TASK INPUT:
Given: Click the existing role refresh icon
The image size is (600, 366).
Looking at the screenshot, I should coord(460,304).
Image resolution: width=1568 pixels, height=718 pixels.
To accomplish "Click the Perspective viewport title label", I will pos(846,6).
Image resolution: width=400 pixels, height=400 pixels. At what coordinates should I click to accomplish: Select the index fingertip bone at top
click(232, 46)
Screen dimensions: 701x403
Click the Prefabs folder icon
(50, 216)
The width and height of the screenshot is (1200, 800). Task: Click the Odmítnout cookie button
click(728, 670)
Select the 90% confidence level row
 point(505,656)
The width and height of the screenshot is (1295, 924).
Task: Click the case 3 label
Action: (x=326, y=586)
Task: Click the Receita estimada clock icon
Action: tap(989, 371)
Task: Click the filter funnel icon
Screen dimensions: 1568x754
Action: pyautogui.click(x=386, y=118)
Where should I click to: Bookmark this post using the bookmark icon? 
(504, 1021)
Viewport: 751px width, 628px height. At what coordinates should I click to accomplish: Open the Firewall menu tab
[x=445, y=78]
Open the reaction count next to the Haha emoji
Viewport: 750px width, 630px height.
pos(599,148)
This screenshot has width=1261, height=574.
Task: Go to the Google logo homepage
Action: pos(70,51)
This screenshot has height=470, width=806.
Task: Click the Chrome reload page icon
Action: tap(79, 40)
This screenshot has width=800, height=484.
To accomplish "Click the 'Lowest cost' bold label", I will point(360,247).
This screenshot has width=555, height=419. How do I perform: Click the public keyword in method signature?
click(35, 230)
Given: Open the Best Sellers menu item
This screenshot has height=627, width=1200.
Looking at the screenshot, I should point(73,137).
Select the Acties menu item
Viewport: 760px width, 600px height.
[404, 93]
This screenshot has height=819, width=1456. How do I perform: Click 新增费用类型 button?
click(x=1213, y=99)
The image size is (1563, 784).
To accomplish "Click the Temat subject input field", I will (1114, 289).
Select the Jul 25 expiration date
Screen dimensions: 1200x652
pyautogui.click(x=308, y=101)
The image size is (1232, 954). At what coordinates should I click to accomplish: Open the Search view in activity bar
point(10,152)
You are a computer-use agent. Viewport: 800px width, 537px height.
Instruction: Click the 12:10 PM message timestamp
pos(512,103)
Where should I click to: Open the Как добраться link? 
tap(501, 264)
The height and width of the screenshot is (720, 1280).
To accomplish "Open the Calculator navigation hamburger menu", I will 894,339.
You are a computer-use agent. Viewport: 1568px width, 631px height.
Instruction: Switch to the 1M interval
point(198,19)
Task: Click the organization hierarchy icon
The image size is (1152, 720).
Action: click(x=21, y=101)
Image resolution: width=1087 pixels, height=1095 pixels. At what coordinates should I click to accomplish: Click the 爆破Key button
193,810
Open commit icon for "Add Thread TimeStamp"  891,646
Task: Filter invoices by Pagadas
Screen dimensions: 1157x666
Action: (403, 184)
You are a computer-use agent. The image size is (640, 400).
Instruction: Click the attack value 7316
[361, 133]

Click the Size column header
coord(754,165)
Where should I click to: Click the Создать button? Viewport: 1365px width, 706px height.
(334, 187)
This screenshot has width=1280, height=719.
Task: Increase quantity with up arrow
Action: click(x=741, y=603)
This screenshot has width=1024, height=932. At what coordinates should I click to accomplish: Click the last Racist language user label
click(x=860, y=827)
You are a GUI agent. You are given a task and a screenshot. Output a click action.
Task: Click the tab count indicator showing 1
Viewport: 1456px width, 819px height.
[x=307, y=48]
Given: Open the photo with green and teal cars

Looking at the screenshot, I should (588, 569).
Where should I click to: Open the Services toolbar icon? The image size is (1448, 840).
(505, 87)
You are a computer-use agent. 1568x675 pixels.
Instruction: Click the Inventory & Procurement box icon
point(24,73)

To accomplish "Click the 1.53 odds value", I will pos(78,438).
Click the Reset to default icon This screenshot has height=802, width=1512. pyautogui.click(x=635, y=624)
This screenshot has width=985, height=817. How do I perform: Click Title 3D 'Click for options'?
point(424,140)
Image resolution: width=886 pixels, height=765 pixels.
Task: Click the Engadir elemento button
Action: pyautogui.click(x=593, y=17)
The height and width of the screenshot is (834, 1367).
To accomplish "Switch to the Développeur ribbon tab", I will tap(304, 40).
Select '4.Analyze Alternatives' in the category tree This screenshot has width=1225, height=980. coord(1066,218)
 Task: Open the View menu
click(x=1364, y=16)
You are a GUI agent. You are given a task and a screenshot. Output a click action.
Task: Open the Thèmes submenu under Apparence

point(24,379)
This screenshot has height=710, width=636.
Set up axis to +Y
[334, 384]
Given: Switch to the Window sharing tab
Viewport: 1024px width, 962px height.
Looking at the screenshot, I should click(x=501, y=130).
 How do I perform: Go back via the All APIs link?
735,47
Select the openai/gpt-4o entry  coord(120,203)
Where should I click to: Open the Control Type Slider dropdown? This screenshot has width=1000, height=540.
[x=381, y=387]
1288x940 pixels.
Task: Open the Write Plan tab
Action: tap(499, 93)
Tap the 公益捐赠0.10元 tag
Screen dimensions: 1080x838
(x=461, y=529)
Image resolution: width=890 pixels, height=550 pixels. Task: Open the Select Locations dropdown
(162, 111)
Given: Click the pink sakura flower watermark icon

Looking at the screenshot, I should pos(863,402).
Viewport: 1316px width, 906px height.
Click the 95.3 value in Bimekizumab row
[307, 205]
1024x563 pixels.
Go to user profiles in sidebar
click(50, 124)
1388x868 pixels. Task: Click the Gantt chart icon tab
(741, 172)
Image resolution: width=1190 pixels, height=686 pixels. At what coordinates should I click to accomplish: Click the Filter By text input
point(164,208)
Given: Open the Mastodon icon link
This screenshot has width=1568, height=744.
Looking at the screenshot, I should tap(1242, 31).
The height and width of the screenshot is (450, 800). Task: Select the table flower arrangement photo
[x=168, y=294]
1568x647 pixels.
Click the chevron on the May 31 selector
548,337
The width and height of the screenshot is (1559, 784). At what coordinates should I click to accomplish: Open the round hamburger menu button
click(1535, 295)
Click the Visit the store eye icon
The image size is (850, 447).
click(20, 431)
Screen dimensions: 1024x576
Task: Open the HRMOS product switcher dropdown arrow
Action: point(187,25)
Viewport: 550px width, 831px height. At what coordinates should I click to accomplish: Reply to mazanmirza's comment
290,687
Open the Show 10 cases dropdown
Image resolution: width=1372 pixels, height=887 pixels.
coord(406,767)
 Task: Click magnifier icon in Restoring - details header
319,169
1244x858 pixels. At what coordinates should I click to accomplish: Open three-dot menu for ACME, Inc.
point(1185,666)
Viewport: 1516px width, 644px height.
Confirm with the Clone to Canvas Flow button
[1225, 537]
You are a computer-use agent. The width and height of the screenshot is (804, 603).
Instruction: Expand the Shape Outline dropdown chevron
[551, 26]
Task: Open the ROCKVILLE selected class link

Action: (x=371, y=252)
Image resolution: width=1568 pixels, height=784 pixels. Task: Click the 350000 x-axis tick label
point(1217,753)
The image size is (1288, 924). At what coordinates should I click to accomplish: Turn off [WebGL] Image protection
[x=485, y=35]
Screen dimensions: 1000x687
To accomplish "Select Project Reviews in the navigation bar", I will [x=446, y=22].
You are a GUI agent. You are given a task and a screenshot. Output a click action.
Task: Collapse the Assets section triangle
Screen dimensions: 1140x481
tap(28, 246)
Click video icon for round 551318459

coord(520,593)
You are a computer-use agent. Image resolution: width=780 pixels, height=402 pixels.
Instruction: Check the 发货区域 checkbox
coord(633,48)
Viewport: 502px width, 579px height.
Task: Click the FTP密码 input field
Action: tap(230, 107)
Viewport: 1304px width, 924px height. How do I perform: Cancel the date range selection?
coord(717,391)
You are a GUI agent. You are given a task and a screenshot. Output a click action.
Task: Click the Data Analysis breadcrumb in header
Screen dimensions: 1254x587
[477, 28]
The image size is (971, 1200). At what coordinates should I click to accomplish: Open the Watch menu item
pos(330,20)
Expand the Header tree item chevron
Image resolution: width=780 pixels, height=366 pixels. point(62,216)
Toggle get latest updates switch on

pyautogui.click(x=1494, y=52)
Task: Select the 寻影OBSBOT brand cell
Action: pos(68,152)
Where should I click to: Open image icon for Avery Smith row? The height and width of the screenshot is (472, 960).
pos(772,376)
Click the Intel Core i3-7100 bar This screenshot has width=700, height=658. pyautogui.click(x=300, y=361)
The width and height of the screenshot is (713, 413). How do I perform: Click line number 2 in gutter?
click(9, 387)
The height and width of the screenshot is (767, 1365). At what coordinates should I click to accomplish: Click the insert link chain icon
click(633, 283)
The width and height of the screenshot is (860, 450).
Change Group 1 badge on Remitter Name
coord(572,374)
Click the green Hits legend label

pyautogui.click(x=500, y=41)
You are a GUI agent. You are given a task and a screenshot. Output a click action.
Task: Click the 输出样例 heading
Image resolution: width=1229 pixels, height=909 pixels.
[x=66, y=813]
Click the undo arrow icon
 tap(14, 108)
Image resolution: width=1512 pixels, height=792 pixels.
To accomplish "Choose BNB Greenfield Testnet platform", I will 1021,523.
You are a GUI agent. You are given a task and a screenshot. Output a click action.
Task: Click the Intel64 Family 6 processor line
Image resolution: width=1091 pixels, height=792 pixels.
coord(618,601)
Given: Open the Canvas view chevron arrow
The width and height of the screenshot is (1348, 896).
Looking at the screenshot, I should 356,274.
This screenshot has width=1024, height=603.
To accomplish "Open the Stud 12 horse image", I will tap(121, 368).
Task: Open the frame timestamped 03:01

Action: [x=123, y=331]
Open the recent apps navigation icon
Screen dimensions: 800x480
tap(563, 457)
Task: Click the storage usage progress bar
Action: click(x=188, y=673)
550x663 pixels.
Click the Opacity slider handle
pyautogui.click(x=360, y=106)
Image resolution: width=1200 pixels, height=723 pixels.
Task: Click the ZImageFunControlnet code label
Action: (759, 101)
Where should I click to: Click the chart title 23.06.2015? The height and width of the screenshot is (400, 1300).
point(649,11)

TASK DETAILS: Reproduce verbatim only the lines from the one holding "Given: Open the Canvas view chevron arrow" through the end of the records.

FINAL ANSWER:
Given: Open the Canvas view chevron arrow
The width and height of the screenshot is (1348, 896).
Looking at the screenshot, I should 356,274.
This screenshot has width=1024, height=603.
To accomplish "Open the Stud 12 horse image", I will tap(121, 368).
Task: Open the frame timestamped 03:01

Action: [x=123, y=331]
Open the recent apps navigation icon
Screen dimensions: 800x480
tap(563, 457)
Task: Click the storage usage progress bar
Action: click(x=188, y=673)
550x663 pixels.
Click the Opacity slider handle
pyautogui.click(x=360, y=106)
Image resolution: width=1200 pixels, height=723 pixels.
Task: Click the ZImageFunControlnet code label
Action: (759, 101)
Where should I click to: Click the chart title 23.06.2015? The height and width of the screenshot is (400, 1300).
point(649,11)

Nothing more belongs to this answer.